Lorsque le grand public pense au festival de Cannes, il imagine le tapis rouge, des films sur grand écran et une liste de stars du cinéma longue comme le bras. Mais quand les amateurs de jeux de société pensent à Cannes, c’est plutôt le Festival International des Jeux qui a leur préférence. Celui-ci s’est déroulé du 27 février au 1er mars et a permis à des milliers d’amateurs de découvrir des jeux, mais aussi de rencontrer les éditeurs et créateurs de jeux. Et parmi eux, deux titres qui ont particulièrement retenu notre attention.
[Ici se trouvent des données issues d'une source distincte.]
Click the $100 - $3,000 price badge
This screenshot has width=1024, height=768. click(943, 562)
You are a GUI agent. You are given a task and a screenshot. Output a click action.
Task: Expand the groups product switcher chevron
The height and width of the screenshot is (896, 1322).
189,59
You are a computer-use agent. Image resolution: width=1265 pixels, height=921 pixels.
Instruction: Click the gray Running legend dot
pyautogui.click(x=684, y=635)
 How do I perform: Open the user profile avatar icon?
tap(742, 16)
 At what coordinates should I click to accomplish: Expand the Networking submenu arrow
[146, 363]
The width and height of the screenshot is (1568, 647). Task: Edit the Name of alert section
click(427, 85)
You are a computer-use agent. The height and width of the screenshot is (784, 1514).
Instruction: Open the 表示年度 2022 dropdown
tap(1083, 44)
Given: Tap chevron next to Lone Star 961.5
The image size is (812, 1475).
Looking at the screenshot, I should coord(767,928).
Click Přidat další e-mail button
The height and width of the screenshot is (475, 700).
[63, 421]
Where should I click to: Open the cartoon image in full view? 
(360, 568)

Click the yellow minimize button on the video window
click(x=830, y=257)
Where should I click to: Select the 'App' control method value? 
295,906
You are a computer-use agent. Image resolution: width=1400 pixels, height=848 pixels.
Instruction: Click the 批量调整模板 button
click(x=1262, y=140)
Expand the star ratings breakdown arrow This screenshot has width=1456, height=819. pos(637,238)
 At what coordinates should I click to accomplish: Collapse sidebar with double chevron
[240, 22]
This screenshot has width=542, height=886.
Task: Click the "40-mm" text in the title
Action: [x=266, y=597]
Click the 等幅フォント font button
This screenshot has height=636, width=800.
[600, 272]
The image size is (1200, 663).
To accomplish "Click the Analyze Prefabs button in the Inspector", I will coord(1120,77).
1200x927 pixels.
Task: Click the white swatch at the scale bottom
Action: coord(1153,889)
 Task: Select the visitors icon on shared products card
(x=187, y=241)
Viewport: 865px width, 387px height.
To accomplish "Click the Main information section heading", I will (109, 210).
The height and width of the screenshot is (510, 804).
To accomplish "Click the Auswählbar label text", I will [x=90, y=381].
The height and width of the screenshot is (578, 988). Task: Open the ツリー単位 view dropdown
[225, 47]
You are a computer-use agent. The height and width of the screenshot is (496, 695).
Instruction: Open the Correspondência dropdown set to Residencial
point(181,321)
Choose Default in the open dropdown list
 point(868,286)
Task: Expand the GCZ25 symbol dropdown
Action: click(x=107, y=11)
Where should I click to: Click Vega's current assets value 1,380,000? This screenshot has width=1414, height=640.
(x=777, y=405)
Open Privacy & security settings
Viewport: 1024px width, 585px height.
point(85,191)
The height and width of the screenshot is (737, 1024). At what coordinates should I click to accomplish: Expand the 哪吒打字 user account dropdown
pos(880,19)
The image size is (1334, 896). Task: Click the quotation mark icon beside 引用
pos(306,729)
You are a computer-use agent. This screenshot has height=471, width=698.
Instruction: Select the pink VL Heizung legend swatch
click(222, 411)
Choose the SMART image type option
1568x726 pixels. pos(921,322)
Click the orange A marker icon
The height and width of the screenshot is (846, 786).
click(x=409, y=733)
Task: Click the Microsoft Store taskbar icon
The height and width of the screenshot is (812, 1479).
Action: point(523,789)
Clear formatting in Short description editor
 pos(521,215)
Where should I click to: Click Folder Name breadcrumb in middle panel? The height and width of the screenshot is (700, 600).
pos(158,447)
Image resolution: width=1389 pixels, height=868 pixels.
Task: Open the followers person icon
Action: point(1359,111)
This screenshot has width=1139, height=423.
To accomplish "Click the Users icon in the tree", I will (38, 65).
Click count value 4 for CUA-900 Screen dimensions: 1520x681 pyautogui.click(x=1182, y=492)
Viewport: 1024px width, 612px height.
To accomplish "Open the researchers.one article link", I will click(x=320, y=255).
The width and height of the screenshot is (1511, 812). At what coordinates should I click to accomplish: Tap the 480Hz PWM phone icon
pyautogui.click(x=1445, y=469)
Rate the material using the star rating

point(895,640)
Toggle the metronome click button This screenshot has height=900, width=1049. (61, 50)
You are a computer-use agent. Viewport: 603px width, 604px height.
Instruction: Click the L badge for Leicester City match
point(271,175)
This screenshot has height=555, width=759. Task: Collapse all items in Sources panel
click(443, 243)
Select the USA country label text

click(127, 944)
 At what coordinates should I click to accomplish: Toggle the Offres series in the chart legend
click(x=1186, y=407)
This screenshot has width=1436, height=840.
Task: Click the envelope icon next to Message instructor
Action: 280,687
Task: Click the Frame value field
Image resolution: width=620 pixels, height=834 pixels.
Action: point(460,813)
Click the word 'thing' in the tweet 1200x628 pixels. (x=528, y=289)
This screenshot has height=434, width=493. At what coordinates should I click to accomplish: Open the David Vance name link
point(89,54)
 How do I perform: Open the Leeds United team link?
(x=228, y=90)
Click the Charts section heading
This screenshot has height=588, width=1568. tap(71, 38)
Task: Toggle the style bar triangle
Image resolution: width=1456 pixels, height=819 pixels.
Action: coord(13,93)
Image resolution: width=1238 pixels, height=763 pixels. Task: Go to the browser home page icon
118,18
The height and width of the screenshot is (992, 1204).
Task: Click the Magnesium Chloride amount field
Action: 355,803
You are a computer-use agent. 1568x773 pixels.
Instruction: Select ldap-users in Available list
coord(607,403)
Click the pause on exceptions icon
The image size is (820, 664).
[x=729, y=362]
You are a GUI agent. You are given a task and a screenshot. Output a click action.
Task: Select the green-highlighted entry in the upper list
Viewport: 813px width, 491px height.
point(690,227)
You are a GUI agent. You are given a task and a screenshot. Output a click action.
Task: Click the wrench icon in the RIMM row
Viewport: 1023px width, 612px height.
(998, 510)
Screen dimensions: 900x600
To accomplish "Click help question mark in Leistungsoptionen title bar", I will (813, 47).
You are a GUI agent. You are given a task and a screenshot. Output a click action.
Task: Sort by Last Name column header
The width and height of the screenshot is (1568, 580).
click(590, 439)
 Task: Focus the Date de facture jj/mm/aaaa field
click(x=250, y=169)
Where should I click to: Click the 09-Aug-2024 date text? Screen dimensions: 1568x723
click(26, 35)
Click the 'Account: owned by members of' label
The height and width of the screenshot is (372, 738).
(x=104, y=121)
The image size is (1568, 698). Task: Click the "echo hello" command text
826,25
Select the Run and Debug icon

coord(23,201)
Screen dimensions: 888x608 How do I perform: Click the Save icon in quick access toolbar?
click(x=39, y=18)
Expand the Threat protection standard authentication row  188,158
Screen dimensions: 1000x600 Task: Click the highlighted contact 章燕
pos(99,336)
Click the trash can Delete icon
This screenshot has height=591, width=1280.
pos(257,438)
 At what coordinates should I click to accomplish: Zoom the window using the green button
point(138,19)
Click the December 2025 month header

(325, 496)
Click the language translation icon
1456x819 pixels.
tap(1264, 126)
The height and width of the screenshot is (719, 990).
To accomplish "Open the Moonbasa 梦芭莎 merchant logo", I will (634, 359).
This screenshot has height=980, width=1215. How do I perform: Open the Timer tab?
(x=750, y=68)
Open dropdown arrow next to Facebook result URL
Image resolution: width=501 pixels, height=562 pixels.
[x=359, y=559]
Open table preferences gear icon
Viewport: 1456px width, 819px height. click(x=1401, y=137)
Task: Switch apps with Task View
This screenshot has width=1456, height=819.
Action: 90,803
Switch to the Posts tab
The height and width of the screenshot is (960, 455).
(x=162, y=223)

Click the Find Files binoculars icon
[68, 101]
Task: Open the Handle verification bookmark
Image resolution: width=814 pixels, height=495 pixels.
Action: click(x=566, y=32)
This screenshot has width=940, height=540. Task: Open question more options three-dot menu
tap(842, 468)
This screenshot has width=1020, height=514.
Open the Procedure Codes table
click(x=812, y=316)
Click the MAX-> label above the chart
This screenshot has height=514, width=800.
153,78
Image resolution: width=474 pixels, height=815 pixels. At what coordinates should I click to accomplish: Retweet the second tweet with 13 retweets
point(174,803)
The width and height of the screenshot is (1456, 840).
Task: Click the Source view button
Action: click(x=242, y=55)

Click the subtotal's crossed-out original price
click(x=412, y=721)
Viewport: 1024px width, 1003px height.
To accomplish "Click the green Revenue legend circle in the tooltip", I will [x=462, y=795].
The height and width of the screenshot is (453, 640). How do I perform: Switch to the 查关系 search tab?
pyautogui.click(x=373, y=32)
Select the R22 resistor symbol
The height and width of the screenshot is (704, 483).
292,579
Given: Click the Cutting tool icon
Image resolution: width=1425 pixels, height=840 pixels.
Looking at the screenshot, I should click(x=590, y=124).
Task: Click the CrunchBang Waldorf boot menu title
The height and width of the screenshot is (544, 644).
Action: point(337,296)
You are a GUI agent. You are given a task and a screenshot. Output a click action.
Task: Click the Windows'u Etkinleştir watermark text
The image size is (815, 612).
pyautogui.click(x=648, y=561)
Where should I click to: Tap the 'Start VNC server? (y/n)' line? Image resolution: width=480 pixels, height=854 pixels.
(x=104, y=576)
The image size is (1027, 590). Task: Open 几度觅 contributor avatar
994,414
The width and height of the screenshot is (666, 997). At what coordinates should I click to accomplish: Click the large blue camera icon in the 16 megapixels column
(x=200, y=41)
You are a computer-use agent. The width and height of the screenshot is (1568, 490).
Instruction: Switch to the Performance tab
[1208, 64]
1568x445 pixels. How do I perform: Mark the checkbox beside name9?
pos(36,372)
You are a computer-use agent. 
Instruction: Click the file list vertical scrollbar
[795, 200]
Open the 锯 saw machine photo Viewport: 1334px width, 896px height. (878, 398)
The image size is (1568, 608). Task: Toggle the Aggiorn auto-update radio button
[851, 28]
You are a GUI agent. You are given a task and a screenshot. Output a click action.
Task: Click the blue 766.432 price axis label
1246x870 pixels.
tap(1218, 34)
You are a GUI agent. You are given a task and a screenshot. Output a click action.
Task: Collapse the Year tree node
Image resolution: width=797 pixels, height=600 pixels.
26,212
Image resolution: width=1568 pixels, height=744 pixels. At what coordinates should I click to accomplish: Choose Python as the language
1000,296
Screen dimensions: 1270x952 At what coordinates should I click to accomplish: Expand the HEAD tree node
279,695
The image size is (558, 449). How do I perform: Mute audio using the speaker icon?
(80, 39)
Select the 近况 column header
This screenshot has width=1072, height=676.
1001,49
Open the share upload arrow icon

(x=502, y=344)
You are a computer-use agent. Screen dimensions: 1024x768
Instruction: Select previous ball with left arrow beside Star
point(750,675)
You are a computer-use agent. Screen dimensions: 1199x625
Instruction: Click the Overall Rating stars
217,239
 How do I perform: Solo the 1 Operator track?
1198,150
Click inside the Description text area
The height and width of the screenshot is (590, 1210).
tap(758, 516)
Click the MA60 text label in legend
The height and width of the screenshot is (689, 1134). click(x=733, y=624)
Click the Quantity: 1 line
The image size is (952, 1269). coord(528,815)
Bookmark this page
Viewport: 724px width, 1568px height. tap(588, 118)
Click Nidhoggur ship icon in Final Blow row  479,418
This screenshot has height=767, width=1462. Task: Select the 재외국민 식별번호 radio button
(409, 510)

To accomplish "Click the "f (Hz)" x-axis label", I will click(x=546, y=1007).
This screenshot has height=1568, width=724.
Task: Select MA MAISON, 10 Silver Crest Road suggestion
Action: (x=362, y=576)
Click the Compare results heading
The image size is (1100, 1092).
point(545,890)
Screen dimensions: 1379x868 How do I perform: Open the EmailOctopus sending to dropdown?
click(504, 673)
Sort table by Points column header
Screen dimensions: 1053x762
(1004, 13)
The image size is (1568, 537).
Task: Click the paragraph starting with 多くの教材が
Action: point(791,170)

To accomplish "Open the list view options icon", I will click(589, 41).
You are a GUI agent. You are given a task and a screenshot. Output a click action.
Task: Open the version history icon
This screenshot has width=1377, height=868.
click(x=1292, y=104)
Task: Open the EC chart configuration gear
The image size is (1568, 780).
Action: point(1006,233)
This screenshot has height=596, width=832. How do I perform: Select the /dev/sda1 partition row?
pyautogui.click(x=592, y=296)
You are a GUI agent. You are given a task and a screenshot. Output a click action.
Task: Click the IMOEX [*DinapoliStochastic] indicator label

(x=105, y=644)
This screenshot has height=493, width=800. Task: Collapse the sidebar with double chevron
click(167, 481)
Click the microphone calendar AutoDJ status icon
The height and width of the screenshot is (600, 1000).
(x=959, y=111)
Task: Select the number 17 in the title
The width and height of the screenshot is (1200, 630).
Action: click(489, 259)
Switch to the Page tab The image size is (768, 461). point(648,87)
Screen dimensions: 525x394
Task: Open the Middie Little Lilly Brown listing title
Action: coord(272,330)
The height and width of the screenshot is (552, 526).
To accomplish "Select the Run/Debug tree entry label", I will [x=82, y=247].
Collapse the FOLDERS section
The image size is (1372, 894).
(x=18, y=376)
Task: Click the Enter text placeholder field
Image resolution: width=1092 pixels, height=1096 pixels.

Trait Cool, le premier d’entre eux, est la localisation française par l’excellent éditeur Bankiiz du jeu Krakel-Orakel, nommé au Spiel des Jahres 2025, le graal ludique. Si l’on a parfois tendance à se méfier d’un produit qui clame trop ouvertement ses qualités, ce n’est pas le cas de celui-ci. Trait Cool est effectivement très cool. Sorte de croisement entre Esquissé et Fiesta de los muertos, il s’agit d’un jeu coopératif dans lequel il faudra habilement dessiner et déduire.
Le matériel est simple et le jeu s’appréhende presque immédiatement. Chaque joueur se munit d’un stylo effaçable et d’une ardoise, pioche une carte, et c’est parti. Pendant deux minutes, chacun va simultanément devoir dessiner sur son ardoise le mot présent sur sa carte (un cheval, par exemple). Sauf que, ce serait trop facile, et sans doute dénué d’intérêt, sans un petit twist.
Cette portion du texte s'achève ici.